======== PROVIDED RECORDS ========
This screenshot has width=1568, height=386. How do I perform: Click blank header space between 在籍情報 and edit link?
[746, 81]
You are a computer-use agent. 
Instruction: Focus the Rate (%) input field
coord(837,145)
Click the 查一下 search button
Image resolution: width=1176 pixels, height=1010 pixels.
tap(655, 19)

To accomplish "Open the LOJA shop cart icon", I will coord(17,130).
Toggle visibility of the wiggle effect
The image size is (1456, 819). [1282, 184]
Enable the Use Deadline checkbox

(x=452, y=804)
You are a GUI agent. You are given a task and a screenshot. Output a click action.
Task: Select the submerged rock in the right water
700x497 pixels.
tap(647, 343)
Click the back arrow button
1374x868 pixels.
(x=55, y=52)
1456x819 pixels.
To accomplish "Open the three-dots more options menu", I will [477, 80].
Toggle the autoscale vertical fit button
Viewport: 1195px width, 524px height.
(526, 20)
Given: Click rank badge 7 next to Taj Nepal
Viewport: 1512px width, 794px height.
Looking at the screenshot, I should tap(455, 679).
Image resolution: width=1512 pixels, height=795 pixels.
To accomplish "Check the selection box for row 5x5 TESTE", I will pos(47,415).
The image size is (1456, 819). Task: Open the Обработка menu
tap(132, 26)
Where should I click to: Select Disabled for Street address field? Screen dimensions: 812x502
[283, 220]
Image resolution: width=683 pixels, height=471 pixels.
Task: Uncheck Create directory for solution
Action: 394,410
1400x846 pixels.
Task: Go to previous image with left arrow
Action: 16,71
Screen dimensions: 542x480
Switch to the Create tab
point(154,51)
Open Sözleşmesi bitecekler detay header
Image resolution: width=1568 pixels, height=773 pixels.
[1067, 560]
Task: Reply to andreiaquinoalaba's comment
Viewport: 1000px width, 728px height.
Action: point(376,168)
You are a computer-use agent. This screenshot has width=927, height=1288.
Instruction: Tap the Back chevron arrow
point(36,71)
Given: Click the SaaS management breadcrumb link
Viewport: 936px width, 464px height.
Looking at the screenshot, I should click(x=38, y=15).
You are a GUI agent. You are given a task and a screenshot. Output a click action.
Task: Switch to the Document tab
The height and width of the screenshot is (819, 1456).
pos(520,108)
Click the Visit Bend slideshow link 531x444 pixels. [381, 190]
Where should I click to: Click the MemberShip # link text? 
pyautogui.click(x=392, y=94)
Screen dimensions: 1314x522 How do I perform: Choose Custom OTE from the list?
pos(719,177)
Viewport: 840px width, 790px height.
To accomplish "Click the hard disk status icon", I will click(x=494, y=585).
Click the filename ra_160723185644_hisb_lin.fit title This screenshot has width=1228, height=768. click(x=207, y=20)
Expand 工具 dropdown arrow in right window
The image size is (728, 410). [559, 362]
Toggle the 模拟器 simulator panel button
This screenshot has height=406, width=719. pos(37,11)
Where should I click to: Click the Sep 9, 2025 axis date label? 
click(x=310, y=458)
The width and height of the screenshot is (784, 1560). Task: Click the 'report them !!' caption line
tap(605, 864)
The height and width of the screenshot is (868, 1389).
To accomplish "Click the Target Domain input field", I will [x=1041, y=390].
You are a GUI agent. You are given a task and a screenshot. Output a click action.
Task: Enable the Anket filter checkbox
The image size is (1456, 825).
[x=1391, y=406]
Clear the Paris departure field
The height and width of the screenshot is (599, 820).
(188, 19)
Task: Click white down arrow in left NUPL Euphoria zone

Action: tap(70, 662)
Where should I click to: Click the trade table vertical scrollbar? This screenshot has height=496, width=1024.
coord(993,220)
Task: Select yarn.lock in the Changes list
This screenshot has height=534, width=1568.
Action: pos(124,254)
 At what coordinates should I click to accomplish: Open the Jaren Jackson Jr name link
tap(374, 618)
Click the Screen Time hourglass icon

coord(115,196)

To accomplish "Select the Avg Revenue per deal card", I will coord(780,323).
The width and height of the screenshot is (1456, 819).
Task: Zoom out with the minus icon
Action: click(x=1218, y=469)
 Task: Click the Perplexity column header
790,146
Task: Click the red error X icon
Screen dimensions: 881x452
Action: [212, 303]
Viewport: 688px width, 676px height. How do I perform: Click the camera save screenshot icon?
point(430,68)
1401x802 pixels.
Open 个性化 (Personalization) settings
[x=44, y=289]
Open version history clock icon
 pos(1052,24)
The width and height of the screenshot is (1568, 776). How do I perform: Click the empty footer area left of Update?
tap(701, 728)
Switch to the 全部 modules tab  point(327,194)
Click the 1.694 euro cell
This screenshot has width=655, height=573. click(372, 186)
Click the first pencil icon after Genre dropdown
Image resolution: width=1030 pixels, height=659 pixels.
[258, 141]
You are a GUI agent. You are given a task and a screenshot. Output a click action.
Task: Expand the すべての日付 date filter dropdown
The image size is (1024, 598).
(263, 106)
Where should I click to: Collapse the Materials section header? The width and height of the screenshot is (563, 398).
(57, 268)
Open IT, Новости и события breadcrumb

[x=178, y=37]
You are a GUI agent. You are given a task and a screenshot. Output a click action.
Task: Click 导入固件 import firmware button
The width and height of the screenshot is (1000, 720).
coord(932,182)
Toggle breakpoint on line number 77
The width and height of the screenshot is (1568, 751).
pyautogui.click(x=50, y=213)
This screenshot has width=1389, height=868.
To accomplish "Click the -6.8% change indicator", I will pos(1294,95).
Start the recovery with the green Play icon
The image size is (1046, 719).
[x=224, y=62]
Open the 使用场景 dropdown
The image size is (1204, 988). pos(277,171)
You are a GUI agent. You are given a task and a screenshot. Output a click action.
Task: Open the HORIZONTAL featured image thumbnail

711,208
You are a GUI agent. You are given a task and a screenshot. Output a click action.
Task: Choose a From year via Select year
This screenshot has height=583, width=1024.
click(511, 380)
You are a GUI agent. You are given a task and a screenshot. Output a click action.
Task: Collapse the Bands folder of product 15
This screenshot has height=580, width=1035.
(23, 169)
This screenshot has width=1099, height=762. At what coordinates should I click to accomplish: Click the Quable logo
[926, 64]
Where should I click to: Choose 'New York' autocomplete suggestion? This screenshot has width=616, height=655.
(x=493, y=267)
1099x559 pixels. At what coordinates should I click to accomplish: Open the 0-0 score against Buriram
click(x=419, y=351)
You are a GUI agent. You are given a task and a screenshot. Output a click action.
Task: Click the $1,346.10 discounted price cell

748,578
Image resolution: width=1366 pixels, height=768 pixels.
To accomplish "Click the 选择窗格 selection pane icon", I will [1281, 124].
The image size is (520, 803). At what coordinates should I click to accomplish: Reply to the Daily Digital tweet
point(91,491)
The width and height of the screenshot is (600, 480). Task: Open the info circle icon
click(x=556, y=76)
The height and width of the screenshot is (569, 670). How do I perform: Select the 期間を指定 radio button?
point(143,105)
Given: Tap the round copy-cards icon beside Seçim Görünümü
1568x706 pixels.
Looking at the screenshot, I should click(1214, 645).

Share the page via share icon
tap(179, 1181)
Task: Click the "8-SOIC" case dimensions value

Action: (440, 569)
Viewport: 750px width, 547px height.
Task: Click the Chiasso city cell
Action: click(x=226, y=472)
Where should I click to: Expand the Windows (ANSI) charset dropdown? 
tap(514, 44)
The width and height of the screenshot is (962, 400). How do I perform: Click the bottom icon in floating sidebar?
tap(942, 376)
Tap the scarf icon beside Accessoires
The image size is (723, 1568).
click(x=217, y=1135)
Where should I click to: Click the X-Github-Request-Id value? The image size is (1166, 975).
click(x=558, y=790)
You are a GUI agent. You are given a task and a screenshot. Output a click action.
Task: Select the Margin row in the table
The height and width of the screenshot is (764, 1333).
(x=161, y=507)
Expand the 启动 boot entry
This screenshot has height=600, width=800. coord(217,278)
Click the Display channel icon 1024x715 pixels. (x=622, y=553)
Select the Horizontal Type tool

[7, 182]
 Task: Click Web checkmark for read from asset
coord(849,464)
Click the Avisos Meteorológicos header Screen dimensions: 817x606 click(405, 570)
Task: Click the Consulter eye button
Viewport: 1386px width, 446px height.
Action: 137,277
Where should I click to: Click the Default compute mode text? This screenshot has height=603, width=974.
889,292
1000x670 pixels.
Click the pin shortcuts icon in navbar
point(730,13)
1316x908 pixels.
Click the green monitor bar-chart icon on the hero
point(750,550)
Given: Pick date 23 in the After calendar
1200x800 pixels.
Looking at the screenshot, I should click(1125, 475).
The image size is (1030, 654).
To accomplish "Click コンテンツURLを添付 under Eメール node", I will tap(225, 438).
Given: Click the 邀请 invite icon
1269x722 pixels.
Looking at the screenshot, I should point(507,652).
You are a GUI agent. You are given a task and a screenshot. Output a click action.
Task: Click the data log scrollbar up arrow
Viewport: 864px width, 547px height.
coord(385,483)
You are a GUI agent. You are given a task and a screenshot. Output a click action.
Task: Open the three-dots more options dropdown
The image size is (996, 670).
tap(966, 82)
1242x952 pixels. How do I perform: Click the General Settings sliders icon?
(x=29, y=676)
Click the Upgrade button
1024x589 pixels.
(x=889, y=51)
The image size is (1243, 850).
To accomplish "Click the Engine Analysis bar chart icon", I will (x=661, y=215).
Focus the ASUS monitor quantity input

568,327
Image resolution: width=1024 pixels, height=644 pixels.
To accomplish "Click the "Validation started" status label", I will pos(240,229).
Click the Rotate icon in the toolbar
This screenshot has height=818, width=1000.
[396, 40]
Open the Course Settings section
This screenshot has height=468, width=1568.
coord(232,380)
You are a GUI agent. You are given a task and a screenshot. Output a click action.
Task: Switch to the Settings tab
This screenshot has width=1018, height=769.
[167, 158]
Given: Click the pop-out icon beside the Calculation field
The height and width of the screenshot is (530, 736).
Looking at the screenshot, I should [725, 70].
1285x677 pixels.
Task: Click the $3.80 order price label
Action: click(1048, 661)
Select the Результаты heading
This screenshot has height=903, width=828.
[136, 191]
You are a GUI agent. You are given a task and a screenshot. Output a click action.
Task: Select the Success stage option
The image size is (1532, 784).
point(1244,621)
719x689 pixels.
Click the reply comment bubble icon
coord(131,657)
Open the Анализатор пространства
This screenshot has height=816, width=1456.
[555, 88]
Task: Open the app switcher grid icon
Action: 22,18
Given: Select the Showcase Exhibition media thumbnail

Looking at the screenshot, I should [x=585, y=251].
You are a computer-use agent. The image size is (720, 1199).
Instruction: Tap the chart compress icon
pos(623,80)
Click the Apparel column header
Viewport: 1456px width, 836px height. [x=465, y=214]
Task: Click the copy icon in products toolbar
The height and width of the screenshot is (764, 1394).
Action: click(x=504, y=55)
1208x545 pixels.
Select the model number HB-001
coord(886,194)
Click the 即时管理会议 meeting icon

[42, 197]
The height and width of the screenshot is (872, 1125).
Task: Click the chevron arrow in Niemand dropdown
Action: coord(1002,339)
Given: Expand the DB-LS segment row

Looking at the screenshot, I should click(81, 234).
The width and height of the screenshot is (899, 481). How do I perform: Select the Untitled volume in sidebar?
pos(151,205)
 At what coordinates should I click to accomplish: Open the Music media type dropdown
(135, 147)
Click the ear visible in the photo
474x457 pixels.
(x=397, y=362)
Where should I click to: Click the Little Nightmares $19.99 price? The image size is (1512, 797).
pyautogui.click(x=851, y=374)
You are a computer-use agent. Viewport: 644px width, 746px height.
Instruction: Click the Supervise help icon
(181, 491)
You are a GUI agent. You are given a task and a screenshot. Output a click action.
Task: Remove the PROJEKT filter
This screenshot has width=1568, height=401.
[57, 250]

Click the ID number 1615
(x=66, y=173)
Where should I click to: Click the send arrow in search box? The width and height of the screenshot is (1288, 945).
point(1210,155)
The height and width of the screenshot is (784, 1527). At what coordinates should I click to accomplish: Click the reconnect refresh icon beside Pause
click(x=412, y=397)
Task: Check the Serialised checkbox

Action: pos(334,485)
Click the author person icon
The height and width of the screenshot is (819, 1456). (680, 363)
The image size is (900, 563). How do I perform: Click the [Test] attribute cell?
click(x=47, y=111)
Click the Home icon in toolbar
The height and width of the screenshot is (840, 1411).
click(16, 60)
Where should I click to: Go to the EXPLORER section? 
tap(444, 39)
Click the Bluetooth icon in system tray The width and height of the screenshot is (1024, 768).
========
• **GOAL OF THE EXERCISE**
Repeat the lines of the data from the line with "The width and height of the screenshot is (1568, 776)." up to and including the line with "Switch to the 全部", word for word.

• **OUTPUT FOR THIS EXERCISE**
The width and height of the screenshot is (1568, 776). How do I perform: Click the empty footer area left of Update?
tap(701, 728)
Switch to the 全部 modules tab  point(327,194)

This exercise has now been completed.